# [EXERCISE PROMPT]
This exercise calls for the line with "This screenshot has width=536, height=303.", the line with "Click the 130.0 bust value for 2XL", and all lines between them in the material below, output exactly and with no other lines.

◇ ◇ ◇ ◇

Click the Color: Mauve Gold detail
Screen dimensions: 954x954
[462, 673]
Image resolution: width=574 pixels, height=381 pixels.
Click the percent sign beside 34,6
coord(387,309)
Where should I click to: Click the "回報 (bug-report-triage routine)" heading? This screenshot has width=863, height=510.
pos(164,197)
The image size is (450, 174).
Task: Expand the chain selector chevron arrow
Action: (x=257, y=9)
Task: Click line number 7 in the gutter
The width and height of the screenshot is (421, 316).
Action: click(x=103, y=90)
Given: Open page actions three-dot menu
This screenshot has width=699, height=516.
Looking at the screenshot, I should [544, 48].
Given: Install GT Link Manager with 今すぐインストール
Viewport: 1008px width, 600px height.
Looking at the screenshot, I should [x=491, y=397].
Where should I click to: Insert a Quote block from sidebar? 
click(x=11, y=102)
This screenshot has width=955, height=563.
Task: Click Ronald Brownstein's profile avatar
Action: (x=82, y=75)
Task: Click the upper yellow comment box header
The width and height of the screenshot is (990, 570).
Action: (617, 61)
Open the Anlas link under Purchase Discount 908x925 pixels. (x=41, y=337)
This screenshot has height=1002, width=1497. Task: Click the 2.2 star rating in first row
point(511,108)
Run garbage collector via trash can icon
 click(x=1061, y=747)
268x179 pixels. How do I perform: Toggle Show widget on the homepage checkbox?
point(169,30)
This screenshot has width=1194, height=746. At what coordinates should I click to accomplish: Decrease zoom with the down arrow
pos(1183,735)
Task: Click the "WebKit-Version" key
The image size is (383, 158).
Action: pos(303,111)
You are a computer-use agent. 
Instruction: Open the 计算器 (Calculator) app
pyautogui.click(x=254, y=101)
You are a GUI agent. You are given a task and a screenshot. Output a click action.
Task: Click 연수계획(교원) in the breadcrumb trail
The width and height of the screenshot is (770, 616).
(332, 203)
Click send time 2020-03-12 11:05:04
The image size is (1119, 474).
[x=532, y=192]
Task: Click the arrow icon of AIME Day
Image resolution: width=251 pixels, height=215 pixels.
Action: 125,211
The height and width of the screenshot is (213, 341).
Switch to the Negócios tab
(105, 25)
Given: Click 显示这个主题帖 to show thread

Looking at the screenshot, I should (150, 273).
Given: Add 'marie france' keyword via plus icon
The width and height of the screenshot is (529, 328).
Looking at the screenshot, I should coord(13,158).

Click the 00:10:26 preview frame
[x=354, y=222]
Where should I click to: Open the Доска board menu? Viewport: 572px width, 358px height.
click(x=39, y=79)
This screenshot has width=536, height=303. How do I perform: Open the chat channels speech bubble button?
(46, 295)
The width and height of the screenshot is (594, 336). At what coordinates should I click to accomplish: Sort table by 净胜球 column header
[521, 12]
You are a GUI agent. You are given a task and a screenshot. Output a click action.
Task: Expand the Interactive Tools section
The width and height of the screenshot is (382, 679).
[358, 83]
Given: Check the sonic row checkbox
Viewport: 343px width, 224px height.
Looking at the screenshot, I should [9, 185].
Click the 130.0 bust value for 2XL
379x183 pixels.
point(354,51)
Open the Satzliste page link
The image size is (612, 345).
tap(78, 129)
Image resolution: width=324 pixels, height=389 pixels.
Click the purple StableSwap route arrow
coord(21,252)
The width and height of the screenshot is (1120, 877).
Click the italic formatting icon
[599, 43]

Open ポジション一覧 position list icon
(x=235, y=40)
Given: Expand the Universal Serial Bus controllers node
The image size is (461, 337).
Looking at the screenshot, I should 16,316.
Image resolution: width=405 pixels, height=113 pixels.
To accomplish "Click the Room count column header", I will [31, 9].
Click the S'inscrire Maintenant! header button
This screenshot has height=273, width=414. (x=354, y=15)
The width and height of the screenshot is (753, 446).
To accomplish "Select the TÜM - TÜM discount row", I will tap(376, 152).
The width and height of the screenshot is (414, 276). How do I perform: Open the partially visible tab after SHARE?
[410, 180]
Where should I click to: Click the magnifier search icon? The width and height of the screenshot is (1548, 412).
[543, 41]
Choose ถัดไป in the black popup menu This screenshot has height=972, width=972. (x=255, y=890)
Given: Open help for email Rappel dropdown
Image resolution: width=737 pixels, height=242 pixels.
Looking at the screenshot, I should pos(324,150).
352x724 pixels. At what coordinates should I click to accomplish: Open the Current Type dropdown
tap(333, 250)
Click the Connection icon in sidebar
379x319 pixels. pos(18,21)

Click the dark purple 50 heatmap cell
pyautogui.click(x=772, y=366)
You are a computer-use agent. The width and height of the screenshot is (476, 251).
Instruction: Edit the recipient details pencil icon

◇ ◇ ◇ ◇

# [RESULT OF THIS EXERCISE]
This screenshot has width=536, height=303. How do I perform: Open the chat channels speech bubble button?
(46, 295)
The width and height of the screenshot is (594, 336). At what coordinates should I click to accomplish: Sort table by 净胜球 column header
[521, 12]
You are a GUI agent. You are given a task and a screenshot. Output a click action.
Task: Expand the Interactive Tools section
The width and height of the screenshot is (382, 679).
[358, 83]
Given: Check the sonic row checkbox
Viewport: 343px width, 224px height.
Looking at the screenshot, I should [9, 185].
Click the 130.0 bust value for 2XL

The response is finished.